# Link prediction with GNN

## Define model classes

In [1]:
%load_ext autoreload
%autoreload 2  

import dgl 
import torch 
import pandas as pd 
import pickle 
import pytorch_lightning as pl
import random
from pytorch_lightning.loggers import CSVLogger
from tqdm.notebook import tqdm

In [2]:
def open_pickle(f):
    with open(f, 'rb') as fname:
        node_dict = pickle.load(fname)
    return node_dict

def to_pickle(node_dict, f):
    with open(f, 'wb') as fname:
        pickle.dump(node_dict, fname)

In [3]:
import dgl 
import torch 
import pytorch_lightning as pl
import gc
import torchmetrics
import torch.nn as nn 
import torch.nn.functional as F

# set seeds
torch.manual_seed(0)
import random
random.seed(0)
import numpy as np
np.random.seed(0)

"""
    config_dict: in_feat, out_feat, head_size_1, head_size_2, num_heads_1, num_heads_2, dropout
"""
class mini_hgt(pl.LightningModule):
    def __init__(self, config_dict):
        super().__init__()

        self.num_layers = config_dict['num_layers']
        in_feat = config_dict['in_feat']
        num_heads = 1
        out_feat = config_dict['out_feat']
                            
        self.convs = torch.nn.ModuleList()
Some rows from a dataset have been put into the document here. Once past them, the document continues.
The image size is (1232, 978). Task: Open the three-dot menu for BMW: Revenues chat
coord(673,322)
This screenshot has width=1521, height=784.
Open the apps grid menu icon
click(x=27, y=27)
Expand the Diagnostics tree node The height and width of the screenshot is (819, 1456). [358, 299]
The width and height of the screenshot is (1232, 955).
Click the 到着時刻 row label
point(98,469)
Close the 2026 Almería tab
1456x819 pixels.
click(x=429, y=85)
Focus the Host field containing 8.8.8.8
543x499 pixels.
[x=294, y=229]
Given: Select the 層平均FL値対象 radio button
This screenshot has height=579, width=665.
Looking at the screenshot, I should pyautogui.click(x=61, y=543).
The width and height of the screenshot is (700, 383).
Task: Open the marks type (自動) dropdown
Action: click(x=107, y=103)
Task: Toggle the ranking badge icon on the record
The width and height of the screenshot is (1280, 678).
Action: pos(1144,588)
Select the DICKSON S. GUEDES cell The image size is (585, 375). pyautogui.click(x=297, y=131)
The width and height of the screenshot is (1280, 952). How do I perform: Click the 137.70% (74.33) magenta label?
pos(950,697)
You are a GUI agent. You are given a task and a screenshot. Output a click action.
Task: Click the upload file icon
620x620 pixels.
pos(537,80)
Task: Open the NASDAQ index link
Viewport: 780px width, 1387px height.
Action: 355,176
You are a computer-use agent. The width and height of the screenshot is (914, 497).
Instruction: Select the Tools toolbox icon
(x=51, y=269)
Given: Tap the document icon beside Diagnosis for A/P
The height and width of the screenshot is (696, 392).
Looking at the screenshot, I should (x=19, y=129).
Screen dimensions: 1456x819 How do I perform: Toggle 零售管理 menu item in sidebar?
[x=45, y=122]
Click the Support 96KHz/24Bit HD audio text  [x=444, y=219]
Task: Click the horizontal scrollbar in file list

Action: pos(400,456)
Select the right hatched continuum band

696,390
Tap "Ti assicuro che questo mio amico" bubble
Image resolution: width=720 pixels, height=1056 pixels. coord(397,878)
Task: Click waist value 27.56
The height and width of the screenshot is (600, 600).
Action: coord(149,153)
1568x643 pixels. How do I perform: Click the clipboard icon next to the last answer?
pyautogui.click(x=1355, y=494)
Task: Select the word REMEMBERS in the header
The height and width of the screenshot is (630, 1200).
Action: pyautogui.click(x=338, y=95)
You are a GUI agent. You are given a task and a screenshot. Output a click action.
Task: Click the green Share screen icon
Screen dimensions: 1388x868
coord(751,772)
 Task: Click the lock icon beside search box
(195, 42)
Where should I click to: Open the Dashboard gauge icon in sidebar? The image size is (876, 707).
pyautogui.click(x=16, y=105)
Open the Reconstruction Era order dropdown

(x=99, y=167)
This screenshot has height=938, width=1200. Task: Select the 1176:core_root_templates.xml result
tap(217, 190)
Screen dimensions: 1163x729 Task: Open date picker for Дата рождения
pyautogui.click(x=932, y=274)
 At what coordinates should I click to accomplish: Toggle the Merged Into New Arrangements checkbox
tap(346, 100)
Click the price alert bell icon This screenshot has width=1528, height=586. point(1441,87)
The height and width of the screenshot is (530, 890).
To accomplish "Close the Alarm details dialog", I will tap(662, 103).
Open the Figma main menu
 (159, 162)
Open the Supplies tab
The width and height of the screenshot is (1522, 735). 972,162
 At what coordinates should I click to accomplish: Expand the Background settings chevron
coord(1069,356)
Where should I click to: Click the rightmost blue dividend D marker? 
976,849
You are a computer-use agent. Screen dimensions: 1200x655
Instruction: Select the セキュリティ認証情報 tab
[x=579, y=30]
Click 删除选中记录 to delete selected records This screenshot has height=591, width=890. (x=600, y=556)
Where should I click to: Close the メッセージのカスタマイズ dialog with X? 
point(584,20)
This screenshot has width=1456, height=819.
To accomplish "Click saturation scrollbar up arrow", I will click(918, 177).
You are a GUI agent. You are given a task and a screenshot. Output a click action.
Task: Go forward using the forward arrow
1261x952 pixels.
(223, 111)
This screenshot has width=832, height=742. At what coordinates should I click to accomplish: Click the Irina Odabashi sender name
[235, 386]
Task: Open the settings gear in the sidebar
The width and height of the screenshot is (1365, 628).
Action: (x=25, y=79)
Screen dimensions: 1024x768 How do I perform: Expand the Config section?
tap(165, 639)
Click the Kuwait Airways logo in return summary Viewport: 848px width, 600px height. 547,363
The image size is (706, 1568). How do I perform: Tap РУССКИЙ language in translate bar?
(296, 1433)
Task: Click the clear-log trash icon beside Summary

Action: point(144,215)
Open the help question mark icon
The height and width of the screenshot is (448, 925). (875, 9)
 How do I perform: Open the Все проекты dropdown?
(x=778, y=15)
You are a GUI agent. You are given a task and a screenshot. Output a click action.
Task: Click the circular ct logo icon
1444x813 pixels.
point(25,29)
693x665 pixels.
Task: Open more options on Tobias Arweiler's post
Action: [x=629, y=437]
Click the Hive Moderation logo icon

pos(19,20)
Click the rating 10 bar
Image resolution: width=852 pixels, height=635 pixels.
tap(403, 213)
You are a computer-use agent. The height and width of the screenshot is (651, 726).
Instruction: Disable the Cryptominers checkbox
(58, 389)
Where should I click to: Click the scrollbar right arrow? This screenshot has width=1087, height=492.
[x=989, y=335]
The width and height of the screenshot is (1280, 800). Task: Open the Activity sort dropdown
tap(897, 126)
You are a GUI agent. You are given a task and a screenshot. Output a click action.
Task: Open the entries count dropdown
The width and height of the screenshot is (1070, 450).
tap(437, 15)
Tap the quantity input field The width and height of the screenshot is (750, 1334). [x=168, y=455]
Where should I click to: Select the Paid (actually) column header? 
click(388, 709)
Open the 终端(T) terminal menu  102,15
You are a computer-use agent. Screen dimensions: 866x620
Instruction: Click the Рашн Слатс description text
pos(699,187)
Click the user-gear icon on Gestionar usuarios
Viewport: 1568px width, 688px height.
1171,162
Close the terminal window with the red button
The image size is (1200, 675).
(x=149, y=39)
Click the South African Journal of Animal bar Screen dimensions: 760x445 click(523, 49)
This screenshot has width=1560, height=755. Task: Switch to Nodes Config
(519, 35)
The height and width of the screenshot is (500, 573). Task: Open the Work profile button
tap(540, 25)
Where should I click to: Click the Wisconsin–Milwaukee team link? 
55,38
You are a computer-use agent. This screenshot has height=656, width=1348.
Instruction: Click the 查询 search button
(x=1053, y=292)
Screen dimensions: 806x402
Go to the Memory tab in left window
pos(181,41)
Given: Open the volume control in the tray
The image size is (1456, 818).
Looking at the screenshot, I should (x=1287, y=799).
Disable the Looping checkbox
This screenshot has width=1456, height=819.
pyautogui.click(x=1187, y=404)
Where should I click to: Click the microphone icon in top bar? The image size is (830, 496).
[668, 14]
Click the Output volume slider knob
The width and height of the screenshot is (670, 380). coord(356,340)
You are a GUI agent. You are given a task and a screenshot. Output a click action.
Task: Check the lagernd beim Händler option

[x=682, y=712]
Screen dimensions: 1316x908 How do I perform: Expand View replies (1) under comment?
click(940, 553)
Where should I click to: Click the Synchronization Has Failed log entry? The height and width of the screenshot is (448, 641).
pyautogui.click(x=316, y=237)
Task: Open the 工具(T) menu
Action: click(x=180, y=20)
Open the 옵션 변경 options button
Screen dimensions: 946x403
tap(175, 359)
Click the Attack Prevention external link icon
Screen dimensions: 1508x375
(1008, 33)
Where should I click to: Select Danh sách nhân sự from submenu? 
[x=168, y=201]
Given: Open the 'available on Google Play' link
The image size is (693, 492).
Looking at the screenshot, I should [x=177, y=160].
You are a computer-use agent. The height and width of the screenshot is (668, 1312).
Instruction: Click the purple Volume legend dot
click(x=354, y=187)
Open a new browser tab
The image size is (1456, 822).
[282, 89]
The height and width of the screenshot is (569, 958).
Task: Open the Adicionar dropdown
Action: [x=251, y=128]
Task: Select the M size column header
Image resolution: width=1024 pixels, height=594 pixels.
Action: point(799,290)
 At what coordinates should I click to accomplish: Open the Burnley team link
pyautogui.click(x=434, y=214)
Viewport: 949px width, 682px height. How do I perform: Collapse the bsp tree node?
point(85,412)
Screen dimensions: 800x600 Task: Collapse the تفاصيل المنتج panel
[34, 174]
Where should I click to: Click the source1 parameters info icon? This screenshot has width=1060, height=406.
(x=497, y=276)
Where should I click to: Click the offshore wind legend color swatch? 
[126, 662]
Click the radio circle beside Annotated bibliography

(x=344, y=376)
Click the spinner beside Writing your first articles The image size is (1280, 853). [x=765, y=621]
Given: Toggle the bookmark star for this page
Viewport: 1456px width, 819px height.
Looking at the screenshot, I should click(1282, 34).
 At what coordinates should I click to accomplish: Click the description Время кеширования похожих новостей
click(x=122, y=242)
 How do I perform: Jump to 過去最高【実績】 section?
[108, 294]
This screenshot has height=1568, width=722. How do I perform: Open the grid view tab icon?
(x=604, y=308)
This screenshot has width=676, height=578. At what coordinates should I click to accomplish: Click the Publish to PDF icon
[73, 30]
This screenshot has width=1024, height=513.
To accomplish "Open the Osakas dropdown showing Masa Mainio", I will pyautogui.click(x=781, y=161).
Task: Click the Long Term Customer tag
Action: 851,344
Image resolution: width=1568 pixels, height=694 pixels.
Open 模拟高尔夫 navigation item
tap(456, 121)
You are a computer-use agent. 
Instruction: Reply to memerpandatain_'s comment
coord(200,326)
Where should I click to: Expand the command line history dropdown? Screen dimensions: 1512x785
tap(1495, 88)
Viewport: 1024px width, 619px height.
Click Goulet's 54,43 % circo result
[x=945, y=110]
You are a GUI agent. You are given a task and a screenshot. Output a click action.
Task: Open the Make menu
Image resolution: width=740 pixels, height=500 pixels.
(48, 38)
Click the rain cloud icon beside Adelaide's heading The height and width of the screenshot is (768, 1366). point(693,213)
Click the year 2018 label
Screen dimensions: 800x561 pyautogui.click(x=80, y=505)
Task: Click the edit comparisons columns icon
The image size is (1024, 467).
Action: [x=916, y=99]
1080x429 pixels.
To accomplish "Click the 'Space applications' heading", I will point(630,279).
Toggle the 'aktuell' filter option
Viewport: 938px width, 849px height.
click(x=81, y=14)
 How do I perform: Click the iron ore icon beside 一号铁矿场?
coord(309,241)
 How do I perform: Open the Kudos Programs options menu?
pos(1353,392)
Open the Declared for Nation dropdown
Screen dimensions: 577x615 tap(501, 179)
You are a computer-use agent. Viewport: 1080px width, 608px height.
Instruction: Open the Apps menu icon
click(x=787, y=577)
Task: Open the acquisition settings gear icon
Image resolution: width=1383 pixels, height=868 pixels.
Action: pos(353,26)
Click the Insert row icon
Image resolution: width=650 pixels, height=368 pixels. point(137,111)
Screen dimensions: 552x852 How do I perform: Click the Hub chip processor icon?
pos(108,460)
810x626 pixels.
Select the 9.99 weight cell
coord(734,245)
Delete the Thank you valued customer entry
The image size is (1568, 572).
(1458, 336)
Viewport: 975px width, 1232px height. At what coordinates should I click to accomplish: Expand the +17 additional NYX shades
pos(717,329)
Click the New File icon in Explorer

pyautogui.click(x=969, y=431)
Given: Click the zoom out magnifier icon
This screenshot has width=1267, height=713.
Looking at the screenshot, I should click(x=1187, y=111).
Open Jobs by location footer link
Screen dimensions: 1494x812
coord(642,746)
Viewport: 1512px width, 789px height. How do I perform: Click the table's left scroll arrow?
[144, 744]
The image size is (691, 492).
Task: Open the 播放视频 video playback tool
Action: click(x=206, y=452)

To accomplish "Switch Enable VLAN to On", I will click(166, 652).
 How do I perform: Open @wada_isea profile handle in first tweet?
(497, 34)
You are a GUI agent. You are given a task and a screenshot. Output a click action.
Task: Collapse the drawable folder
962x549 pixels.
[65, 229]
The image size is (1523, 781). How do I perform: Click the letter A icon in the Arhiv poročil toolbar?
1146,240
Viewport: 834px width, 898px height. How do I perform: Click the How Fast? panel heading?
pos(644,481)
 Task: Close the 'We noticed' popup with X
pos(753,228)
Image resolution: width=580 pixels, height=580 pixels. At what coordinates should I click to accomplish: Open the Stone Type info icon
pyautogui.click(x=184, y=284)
        for i in range(self.num_layers):
            in_dim = in_feat if i == 0 else (in_feat * num_heads)
            conv = dgl.nn.pytorch.conv.SAGEConv(in_dim, out_feat, "pool")
            self.convs.append(conv)
        self.linear = torch.nn.Linear(in_feat * num_heads, out_feat)
        self.relu = torch.nn.ReLU()

    def forward(self, blocks, x):
        for i in range(self.num_layers):
            b = blocks[i]
            x = self.convs[i](b, x)

            # if not last layer
            if i < self.num_layers - 1:
                x = self.relu(x)

        x = self.linear(x)
        
        return x


In [4]:
class EdgePredModel(pl.LightningModule):
    def __init__(self, homo_hg, hgt_config):
        super().__init__()

        self.lr = hgt_config['lr']
        self.homo_hg = homo_hg
        self.gnn = mini_hgt(hgt_config)

        self.accuracy = torchmetrics.classification.Accuracy(task='binary')
        self.softmax = nn.Softmax(dim=1)
        self.cos = nn.CosineSimilarity(dim=1, eps=1e-6)
        self.margin_loss = nn.TripletMarginWithDistanceLoss(distance_function=self.cos, margin=0.2)

        self.h_dict = {}
                 
    def forward(self, input_nodes, blocks):

        x_graph = blocks[0].srcdata['feat']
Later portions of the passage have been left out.